** Opening MATERIAL FOR THIS TASK block **

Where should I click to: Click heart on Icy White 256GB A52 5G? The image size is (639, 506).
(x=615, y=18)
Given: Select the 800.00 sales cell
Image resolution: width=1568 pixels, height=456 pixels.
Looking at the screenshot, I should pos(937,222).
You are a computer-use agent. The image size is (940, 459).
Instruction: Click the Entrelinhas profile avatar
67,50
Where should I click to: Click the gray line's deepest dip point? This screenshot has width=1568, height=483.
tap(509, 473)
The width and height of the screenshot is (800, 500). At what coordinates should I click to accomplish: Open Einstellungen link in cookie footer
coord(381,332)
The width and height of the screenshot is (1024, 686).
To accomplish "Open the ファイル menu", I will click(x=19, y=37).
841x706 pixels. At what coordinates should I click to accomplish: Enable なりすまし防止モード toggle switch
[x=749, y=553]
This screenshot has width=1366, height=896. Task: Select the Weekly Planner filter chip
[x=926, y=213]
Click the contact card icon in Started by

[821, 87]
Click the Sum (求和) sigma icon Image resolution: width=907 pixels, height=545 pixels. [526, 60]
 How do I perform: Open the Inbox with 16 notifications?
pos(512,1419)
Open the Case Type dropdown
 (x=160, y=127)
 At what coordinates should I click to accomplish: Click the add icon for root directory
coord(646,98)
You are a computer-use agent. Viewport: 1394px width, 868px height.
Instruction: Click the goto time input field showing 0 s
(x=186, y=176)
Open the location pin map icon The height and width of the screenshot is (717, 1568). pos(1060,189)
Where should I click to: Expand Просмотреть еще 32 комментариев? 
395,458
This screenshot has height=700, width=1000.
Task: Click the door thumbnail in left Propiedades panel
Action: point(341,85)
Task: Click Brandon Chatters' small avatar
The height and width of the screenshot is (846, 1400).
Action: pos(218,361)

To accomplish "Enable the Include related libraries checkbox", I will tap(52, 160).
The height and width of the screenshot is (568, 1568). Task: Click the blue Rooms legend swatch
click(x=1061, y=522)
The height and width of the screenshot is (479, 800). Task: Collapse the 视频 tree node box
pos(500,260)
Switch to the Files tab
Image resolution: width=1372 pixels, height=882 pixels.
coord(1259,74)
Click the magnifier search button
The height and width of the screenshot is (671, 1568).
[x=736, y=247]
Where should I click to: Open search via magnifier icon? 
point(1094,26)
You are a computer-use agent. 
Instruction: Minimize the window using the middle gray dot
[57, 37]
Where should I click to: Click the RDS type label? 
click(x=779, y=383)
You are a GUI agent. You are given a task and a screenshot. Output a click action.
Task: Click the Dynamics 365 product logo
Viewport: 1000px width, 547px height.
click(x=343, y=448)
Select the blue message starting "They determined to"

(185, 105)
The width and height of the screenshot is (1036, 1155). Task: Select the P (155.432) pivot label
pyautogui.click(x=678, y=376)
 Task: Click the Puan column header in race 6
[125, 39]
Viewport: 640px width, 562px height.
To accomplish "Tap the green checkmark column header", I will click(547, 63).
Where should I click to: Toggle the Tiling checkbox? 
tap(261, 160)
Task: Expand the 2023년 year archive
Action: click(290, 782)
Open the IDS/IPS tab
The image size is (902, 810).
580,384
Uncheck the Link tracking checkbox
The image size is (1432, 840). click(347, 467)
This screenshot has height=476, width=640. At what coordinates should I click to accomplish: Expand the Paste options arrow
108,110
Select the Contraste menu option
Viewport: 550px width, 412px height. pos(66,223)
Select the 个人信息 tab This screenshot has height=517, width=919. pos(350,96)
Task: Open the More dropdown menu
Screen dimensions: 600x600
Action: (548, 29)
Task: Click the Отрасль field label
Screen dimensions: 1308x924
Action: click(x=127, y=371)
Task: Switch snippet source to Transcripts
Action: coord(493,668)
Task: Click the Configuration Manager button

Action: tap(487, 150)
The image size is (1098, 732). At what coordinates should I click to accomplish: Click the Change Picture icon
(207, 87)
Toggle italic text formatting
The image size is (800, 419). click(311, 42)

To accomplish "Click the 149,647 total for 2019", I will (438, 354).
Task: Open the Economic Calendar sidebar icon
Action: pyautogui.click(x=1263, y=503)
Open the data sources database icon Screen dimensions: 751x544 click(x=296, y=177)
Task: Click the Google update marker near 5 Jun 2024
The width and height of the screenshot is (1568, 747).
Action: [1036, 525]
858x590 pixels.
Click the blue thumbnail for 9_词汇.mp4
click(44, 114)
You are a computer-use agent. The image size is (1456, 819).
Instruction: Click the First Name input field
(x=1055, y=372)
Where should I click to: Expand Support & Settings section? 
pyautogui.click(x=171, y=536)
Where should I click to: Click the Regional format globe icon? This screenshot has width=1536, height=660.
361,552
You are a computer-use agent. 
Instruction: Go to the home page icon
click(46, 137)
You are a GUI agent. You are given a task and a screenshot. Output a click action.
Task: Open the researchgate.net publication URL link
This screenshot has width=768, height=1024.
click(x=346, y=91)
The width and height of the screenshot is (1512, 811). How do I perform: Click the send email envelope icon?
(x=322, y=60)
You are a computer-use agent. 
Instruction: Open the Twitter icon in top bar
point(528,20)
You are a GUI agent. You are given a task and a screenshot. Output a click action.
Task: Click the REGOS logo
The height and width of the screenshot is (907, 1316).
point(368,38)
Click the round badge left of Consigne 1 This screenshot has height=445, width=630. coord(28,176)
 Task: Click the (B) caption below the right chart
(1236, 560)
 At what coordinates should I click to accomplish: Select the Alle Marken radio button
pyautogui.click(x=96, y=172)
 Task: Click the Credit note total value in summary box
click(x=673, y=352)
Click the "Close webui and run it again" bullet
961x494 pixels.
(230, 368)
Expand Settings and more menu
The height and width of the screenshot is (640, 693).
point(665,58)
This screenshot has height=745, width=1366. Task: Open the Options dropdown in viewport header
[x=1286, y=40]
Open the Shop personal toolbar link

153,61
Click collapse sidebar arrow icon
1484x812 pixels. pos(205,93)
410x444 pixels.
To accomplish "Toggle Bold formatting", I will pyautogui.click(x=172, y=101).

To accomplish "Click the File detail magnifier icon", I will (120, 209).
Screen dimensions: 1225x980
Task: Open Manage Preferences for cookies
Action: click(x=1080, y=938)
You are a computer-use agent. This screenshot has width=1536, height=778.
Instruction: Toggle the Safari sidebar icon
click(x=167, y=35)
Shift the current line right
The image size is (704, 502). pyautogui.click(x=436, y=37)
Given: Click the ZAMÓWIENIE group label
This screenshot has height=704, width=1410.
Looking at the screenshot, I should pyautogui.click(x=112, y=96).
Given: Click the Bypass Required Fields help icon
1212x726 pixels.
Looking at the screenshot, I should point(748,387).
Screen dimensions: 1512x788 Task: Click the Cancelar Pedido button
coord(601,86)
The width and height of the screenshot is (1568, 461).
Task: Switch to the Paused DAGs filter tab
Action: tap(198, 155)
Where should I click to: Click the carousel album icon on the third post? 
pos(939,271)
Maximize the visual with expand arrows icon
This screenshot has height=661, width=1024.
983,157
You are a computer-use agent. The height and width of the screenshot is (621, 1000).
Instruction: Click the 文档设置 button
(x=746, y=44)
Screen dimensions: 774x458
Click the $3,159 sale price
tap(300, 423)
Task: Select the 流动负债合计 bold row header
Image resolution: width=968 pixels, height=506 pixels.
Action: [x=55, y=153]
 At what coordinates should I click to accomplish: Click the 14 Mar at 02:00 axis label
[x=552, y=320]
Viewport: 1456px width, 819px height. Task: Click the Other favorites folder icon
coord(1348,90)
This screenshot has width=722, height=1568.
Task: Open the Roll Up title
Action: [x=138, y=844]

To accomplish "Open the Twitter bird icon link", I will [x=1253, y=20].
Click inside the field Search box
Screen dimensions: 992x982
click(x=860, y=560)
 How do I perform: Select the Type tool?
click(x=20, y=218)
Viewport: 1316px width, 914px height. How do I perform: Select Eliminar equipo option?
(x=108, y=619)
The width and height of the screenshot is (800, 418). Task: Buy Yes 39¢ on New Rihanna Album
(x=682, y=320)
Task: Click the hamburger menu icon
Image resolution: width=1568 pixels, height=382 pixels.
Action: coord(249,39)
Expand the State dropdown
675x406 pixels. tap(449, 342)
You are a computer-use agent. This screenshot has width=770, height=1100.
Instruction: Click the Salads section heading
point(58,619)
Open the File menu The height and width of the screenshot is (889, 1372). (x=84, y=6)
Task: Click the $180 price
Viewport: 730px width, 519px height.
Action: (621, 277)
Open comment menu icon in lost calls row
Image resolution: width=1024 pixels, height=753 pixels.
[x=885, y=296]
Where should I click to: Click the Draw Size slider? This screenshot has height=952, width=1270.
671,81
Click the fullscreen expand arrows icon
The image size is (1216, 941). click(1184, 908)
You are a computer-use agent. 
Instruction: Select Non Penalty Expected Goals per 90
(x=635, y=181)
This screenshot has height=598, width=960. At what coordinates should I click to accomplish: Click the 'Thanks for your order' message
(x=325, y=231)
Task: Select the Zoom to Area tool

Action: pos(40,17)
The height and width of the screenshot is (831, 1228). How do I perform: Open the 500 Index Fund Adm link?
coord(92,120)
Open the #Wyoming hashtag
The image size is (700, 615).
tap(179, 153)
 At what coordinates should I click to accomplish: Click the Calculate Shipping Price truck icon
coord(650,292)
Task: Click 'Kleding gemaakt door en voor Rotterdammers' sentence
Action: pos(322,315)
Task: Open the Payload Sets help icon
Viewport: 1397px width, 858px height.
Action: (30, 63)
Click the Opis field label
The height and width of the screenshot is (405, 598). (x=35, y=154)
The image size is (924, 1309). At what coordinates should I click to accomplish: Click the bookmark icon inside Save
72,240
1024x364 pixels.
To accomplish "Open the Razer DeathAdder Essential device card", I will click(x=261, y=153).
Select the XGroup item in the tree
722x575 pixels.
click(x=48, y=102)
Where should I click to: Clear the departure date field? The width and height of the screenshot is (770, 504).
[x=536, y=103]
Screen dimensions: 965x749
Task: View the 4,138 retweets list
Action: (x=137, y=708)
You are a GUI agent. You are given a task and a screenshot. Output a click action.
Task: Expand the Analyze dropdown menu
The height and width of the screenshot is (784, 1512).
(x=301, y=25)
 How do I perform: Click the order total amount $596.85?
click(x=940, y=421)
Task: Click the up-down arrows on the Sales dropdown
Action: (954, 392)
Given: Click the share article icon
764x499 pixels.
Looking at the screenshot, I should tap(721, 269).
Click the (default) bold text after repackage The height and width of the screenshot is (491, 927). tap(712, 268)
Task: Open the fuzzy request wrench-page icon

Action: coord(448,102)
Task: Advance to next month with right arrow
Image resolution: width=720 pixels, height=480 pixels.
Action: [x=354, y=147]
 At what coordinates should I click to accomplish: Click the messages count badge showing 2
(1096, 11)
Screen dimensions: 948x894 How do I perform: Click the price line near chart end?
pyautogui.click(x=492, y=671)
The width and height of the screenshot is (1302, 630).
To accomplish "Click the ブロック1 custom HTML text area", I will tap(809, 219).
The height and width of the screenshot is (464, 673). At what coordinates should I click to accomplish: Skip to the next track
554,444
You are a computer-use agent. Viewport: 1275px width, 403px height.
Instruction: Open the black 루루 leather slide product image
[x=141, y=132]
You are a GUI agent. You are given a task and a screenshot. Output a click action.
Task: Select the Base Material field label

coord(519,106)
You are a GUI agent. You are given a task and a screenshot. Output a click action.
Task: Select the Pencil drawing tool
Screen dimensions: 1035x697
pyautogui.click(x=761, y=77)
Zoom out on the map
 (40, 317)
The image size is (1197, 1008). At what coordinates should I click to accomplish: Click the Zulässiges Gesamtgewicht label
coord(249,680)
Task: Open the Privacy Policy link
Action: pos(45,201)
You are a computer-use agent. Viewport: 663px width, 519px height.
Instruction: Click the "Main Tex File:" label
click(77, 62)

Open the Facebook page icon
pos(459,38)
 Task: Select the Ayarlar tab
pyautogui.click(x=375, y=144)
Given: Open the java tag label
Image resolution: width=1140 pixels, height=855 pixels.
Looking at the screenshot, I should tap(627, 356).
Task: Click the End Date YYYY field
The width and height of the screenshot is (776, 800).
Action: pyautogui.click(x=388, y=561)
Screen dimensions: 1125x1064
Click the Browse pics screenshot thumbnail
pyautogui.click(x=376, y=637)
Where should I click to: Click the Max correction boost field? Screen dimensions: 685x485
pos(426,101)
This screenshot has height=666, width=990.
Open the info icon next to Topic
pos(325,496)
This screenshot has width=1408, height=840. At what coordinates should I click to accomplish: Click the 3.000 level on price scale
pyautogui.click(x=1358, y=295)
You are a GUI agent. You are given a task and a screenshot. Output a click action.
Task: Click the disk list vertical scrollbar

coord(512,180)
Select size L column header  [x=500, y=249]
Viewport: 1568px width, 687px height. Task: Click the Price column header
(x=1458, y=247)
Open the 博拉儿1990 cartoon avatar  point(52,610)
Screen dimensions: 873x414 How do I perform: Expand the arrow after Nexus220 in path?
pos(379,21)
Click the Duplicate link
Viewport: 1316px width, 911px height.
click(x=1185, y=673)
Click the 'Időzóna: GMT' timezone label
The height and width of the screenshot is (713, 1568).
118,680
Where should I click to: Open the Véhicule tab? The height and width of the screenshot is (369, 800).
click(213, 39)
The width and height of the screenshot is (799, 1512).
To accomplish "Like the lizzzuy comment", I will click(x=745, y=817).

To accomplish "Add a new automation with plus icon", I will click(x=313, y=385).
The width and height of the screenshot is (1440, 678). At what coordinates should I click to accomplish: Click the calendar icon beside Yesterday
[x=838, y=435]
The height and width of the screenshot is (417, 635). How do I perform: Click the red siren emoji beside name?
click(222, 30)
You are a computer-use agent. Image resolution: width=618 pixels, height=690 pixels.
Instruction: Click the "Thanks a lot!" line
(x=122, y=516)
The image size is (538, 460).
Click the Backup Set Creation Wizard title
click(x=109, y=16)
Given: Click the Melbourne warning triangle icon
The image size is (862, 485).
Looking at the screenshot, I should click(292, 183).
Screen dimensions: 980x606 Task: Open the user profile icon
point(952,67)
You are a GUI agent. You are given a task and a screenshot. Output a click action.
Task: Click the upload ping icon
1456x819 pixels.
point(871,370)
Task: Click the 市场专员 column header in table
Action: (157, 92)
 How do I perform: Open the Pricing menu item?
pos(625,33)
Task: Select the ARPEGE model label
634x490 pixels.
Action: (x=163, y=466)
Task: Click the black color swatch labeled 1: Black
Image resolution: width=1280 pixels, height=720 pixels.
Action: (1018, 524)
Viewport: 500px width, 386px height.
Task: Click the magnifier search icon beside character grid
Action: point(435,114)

** Closing MATERIAL FOR THIS TASK block **

**WHAT YOU ARE ASKED TO DO**
Would you filter the records and copy each line that contains the word "help"?

**EXERCISE ANSWER**
Given: Click the Bypass Required Fields help icon
Task: Open the Payload Sets help icon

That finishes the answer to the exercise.